Dr. Eddie S. Glaude Jr.

September 30, 2021, 7:00PM, Ming Hsieh Hall (MHH) G20

For the majority of Americans, the image of Dr. Martin Luther King Jr. is frozen in time. We easily think of him as the leader of the 1955 Montgomery bus boycott or as the passionate preacher delivering “I Have a Dream” in 1963. Acclaimed scholar Dr. Eddie Glaude Jr., takes a look at another facet of the MLK story: Dr. King’s later and final years — when he was doubtful and felt that the country had turned its back on him. Five years after “I Have a Dream,” King was grappling with despair and disillusionment over the country’s direction — a sentiment he shared with James Baldwin, one of the 20th century’s greatest writers and chroniclers of the Black experience. When the two men met a few months before Dr. King’s murder, both were desperately trying to re-narrate the civil rights movement and change the consciousness of America. In this inspiring and thought-provoking keynote, Dr. Glaude examines this critical juncture in the life of Martin Luther King Jr., and what we all must do to make America live up to its promise. “We long for a Dr. King or an Abe Lincoln, because we don’t see our own capabilities as being sufficient,” Glaude has said. “History converged in a way that called Dr. King forward, and he answered the call. That can happen with anybody. We don’t need another Martin Luther King. We need everyday, ordinary people. We are the leaders we’ve been looking for.”

This event is co-sponsored by the Eberly College of Arts and Sciences and the Division of Diversity, Equity and Inclusion.

Books will be sold on site with a book signing to follow the presentation.

NOTE: masks are required to be worn, regardless of vaccination status, while inside all WVU buildings. 


One of the nation’s most prominent scholars, Dr. Eddie Glaude, Jr. is an author, political commentator, public intellectual and passionate educator who examines the complex dynamics of the American experience. His writings, including Democracy in Black: How Race Still Enslaves the American Soul, In a Shade of Blue: Pragmatism and the Politics of Black America, and his most recent, the New York Times bestseller, Begin Again: James Baldwin’s America and Its Urgent Lessons for our Own, takes a wide look at Black communities, the difficulties of race in the United States and the challenges we face as a democracy. In his writing and speaking, Glaude is an American critic in the tradition of James Baldwin and Ralph Waldo Emerson, confronting history and bringing our nation’s complexities, vulnerabilities and hope into full view. Hope that is, in one of his favorite quotes from W.E.B. Du Bois, "not hopeless, but a bit unhopeful." 

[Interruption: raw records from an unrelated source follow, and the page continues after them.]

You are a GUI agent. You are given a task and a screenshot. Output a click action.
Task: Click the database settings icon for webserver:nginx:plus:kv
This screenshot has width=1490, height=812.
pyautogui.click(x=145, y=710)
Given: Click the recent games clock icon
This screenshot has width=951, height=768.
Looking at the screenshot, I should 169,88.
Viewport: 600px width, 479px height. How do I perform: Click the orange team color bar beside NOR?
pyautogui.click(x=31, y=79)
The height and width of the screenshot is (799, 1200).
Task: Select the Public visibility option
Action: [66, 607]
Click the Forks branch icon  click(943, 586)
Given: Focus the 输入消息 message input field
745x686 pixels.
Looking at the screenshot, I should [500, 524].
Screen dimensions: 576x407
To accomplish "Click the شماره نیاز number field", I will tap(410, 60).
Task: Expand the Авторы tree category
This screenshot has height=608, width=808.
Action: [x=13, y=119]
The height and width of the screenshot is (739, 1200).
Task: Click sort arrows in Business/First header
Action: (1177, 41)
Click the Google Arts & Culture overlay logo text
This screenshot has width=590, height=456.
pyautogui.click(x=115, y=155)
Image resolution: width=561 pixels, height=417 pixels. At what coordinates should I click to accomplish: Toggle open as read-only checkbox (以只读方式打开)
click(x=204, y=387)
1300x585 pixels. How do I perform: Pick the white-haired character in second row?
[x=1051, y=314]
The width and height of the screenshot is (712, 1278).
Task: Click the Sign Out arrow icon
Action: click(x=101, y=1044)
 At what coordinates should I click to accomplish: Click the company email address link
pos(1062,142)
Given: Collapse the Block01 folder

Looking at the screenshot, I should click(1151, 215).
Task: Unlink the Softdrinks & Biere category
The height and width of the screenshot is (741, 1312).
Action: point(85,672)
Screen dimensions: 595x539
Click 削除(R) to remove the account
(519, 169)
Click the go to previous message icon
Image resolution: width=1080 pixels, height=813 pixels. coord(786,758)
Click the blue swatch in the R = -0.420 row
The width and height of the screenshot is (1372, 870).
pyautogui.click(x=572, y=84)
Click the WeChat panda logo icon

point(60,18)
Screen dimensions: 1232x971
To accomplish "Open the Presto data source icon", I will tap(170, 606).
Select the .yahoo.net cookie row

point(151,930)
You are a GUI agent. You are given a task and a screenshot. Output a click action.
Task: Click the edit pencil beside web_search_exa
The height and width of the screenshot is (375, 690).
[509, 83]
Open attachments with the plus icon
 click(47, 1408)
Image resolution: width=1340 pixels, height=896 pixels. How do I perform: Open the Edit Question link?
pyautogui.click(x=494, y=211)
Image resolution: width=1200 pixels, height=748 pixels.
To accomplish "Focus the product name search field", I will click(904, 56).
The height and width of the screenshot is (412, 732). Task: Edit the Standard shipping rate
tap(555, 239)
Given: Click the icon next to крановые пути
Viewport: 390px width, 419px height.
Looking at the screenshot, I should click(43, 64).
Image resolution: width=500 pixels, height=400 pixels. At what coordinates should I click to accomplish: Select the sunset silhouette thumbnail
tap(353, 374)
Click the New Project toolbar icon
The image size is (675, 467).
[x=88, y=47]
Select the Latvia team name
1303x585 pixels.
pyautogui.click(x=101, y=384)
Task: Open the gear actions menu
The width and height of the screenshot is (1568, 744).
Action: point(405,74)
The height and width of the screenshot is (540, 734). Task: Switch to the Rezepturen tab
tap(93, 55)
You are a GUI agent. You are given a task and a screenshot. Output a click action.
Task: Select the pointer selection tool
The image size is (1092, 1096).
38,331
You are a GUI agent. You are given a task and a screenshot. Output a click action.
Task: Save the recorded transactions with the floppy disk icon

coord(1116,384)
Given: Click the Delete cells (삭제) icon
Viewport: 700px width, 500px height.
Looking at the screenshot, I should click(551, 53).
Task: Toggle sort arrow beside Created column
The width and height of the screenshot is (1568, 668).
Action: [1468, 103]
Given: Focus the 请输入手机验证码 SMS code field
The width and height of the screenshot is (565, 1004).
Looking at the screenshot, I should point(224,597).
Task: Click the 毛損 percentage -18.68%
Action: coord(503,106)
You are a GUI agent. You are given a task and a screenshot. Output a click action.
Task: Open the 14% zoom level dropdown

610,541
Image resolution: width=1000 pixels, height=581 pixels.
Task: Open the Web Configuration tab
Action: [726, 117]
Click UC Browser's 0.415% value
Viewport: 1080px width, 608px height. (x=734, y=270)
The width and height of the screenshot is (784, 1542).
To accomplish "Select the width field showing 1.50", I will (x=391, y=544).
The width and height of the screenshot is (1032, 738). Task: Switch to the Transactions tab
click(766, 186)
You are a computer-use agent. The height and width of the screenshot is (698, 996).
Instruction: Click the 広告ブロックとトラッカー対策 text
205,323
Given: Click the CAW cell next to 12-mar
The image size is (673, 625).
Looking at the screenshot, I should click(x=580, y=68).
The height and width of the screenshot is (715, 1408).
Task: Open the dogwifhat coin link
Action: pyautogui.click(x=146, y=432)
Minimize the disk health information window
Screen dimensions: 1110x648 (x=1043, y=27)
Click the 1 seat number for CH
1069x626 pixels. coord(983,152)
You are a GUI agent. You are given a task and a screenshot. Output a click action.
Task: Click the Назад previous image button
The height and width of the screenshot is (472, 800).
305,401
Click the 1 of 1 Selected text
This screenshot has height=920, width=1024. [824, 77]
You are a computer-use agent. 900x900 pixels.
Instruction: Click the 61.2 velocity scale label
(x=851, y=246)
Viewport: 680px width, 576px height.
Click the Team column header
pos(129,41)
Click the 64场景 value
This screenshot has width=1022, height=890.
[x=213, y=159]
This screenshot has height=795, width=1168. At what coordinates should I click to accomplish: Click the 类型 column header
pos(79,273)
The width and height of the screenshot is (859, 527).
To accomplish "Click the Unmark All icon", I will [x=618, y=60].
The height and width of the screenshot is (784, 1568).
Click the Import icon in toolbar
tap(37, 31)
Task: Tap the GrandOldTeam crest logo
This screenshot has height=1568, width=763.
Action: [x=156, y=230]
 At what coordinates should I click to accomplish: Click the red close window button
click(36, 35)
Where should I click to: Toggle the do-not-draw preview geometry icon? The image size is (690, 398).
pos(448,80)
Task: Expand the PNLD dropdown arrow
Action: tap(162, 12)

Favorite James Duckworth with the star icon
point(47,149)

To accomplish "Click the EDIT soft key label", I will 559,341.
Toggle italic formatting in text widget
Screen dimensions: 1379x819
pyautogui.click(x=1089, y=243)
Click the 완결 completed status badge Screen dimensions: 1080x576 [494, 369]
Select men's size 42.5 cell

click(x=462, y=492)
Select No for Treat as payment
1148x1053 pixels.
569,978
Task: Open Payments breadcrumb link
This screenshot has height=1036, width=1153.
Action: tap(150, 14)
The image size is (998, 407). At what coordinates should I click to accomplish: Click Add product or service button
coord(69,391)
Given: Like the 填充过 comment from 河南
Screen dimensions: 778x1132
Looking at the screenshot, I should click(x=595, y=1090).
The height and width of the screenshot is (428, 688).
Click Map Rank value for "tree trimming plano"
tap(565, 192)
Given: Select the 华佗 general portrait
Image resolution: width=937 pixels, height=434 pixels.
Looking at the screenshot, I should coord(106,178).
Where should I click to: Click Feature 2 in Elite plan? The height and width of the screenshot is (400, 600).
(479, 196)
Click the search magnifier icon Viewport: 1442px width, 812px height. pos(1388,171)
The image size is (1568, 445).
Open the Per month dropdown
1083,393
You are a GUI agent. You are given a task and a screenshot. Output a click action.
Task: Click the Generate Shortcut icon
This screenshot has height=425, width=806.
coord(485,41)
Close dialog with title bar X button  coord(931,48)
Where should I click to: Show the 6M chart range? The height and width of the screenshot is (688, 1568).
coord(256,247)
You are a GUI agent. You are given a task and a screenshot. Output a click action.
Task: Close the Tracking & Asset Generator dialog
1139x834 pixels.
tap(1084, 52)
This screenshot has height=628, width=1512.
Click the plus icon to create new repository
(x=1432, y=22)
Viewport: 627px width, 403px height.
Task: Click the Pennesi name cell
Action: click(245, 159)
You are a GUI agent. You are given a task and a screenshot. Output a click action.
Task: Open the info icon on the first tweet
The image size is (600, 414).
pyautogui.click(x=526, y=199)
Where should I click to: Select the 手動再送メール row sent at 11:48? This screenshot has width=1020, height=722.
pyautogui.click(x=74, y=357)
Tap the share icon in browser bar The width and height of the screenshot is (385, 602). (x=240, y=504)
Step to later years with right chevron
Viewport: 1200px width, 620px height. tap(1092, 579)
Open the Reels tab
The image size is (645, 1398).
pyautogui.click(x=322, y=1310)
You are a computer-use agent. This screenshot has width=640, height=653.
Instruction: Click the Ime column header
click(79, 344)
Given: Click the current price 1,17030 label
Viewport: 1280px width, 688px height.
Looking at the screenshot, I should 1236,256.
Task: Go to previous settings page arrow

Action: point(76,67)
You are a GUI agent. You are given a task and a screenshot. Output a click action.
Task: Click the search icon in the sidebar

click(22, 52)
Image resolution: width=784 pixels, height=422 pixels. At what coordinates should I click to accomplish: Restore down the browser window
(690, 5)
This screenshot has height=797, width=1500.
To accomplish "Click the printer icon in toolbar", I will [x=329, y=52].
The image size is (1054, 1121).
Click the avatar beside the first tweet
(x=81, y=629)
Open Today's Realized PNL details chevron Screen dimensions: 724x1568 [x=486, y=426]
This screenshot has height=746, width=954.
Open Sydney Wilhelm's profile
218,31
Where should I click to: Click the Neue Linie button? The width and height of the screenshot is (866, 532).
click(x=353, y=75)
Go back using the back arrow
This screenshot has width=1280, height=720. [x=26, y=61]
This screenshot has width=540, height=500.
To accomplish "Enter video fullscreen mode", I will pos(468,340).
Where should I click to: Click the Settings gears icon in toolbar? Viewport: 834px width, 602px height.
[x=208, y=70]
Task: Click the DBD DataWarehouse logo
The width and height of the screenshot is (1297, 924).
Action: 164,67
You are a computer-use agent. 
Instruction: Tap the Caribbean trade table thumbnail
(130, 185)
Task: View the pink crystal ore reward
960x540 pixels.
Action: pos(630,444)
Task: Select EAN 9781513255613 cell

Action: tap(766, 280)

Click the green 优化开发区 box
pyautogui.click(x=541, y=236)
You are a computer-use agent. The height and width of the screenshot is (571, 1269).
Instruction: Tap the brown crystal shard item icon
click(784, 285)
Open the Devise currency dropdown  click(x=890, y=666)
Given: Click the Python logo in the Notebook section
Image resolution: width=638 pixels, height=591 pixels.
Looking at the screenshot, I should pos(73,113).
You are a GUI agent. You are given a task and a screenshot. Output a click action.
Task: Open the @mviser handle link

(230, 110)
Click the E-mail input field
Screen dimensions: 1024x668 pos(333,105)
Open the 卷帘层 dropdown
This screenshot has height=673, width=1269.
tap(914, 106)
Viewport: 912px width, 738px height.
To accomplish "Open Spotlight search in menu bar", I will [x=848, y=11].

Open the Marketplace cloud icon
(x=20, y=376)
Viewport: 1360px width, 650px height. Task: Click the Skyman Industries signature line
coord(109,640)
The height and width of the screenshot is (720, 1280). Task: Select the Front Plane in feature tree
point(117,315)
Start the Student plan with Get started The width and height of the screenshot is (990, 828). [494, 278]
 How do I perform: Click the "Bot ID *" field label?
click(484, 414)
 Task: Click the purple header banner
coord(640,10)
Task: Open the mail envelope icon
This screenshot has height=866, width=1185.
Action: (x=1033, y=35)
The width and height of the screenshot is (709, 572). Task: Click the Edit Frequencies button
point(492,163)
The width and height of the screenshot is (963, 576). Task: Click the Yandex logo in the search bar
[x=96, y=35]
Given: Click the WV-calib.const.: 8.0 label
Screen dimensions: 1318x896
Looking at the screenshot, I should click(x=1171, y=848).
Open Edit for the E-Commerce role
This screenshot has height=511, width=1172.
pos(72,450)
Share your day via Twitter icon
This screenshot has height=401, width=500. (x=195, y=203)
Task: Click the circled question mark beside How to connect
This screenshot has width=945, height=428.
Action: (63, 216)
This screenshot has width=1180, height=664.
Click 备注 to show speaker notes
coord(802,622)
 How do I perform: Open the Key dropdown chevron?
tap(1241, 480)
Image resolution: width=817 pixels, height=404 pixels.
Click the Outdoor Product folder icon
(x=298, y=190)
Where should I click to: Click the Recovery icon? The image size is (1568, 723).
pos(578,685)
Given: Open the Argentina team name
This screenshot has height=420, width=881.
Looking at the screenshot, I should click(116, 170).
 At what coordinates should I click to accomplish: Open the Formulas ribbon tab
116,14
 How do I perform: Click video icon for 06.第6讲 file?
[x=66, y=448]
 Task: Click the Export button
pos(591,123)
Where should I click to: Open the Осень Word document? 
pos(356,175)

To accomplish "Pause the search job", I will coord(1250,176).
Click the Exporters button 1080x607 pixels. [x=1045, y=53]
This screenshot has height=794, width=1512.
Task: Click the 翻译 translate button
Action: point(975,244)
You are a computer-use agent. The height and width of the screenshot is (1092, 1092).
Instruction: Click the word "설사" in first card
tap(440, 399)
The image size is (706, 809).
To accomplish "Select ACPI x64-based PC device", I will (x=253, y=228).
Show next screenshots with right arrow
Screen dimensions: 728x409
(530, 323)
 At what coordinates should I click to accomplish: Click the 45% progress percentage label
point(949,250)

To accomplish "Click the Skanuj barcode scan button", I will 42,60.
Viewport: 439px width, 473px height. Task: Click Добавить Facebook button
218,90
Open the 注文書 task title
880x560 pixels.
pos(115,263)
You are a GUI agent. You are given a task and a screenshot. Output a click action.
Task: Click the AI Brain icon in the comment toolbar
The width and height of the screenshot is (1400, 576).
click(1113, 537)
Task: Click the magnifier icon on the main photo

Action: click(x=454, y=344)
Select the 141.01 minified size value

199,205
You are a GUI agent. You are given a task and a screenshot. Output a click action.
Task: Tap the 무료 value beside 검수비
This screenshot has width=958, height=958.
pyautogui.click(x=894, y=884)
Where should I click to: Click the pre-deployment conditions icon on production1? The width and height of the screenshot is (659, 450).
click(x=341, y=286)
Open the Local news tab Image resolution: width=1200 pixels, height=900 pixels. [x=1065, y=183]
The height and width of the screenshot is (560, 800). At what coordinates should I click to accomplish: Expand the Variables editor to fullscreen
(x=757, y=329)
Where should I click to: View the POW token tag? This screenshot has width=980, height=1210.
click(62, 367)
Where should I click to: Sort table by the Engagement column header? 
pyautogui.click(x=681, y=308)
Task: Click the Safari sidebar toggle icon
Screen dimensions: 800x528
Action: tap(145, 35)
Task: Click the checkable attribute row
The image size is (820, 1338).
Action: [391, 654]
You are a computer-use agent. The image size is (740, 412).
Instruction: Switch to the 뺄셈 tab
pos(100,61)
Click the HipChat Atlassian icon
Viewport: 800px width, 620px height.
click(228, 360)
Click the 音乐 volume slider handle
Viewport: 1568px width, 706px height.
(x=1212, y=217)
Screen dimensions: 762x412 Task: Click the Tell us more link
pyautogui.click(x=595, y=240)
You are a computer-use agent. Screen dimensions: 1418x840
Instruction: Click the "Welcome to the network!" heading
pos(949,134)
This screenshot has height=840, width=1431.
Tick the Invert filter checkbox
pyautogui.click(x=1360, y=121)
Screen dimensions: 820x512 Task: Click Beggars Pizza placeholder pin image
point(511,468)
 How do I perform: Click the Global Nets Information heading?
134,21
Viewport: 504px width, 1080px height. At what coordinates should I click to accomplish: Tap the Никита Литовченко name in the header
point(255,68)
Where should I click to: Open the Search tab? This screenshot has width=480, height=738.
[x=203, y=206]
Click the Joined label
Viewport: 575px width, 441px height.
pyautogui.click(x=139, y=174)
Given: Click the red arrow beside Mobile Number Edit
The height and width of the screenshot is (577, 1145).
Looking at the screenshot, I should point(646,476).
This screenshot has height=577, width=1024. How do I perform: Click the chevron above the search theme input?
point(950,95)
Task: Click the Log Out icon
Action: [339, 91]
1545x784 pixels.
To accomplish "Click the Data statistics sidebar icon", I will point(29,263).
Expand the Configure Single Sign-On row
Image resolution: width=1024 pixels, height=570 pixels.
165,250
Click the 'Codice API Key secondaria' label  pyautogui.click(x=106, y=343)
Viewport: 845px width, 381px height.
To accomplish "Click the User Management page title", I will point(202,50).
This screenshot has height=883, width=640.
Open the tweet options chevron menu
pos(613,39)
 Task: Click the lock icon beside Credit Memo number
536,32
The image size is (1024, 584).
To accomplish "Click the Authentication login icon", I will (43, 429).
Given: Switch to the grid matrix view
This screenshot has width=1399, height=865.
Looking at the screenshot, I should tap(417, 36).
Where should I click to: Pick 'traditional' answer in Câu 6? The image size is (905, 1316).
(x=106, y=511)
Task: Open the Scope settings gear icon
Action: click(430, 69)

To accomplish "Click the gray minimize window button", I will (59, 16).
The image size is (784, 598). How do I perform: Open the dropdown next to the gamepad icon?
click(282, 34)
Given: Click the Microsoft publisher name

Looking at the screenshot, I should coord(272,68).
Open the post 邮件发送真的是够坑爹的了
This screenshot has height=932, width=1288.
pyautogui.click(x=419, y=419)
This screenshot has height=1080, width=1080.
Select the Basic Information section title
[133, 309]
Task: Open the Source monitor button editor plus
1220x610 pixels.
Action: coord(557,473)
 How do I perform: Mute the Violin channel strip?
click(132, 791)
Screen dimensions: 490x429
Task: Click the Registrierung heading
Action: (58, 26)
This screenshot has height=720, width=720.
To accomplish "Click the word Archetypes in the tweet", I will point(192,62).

Glaude is the James S. McDonnell Distinguished University Professor and Chair of the Department of African American Studies at Princeton. He frequently appears in the media, as a columnist for TIME Magazine and as an MSNBC contributor on programs like Morning Joe and Deadline Whitehouse with Nicolle Wallace. He regularly appears on Meet the Press on Sundays. Glaude also hosts Princeton’s AAS podcast, a conversation around the field of African American Studies and the Black experience in the 21st century. 

A highly accomplished and respected scholar of religion, Glaude is a former president of the American Academy of Religion. His books on religion and philosophy include An Uncommon Faith: A Pragmatic Approach to the Study of African American Religion, African American Religion: A Very Short Introduction, and Exodus! Religion, Race and Nation in Early 19th Century Black America, which was awarded the Modern Language Association’s William Sanders Scarborough Book Prize. 

Some like to describe Glaude as the quintessential Morehouse man, having left his home in Moss Point, Mississippi at age 16 to begin studies at the HBCU and alma mater of Dr. Martin Luther King, Jr. He holds a master’s degree in African American Studies from Temple University and a Ph.D. in Religion from Princeton University. 

Glaude is known both for his inspiring oratory and ability to convene conversations that engage fellow citizens from all backgrounds — from young activists to corporate audiences looking for a fresh perspective on DEI. In 2011, he delivered Harvard’s DuBois lectures. His 2015 commencement remarks at Colgate University titled, "Turning Our Backs," was recognized by the New York Times as one of the best commencement speeches of the year. 

Combining a scholar’s knowledge of history, a political commentator’s take on the latest events, and an activist’s passion for social justice, Glaude challenges all of us to examine our collective American conscience, "not to posit the greatness of America, but to establish the ground upon which to imagine the country anew."